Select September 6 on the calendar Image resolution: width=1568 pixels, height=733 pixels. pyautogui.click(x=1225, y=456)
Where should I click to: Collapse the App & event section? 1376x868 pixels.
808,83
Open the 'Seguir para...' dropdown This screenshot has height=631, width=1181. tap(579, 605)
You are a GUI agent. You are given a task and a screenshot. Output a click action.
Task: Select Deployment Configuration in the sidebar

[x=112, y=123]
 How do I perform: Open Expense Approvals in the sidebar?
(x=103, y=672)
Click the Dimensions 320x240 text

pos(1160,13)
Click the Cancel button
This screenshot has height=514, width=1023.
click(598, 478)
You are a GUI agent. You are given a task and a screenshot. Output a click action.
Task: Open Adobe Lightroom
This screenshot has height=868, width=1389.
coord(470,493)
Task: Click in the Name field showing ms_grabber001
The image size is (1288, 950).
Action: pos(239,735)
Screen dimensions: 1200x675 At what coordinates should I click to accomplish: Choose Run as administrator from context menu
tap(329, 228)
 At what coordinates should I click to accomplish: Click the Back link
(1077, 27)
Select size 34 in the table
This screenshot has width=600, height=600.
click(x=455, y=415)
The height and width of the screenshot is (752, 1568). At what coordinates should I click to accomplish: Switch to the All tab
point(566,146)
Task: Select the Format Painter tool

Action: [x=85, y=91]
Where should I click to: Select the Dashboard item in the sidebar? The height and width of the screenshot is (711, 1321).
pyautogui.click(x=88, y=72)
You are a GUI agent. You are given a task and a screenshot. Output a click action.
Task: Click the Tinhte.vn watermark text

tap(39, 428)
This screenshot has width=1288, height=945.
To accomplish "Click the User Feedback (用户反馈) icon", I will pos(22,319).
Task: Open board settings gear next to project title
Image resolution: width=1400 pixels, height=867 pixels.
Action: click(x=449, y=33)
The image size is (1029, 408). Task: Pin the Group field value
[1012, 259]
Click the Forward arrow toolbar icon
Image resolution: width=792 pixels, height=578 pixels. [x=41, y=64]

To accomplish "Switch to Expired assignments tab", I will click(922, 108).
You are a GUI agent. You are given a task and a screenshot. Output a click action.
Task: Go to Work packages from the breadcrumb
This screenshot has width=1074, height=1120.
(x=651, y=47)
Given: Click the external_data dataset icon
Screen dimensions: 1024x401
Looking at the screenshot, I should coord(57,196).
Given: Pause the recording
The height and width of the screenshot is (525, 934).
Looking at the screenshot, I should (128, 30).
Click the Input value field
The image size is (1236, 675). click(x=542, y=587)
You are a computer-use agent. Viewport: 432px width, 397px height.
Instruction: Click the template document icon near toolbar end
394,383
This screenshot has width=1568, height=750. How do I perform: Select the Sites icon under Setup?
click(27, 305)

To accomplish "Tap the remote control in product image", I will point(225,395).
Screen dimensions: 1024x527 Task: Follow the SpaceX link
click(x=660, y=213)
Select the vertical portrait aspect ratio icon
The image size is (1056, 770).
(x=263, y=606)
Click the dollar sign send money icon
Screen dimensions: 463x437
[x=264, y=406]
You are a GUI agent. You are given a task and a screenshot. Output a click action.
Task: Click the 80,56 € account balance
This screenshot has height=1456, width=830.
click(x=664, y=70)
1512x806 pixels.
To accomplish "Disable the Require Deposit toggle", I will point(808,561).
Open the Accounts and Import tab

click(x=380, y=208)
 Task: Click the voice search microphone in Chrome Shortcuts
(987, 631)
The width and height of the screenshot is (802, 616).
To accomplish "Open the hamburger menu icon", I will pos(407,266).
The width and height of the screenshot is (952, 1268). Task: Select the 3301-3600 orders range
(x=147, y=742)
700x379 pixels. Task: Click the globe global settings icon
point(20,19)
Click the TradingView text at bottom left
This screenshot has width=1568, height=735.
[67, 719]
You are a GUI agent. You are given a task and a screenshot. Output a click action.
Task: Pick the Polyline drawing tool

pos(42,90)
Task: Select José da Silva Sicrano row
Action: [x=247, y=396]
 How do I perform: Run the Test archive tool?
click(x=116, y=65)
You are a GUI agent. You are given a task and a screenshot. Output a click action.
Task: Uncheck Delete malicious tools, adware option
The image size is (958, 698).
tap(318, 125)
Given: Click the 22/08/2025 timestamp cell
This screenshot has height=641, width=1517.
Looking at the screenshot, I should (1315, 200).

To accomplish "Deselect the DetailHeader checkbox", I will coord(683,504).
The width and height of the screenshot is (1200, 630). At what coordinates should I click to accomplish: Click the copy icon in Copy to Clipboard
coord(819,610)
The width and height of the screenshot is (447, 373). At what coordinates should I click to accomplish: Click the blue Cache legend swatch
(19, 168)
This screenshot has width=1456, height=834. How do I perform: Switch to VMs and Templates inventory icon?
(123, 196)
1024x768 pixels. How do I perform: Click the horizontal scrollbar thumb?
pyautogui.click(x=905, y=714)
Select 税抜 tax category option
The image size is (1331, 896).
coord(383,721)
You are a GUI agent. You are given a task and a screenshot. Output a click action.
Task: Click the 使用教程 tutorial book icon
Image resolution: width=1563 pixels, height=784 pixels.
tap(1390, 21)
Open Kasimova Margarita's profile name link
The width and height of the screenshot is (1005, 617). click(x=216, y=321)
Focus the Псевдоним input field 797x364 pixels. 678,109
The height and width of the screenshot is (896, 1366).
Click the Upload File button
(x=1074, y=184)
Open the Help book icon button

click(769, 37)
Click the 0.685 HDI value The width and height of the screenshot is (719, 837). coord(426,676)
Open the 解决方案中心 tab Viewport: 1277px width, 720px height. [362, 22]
################
- Task goal -
Reproduce the items from the line with "How do I perform: Run the Test archive tool?" up to and including the line with "tap(318, 125)", changing nothing.

- Complete answer -
 How do I perform: Run the Test archive tool?
click(x=116, y=65)
You are a GUI agent. You are given a task and a screenshot. Output a click action.
Task: Uncheck Delete malicious tools, adware option
The image size is (958, 698).
tap(318, 125)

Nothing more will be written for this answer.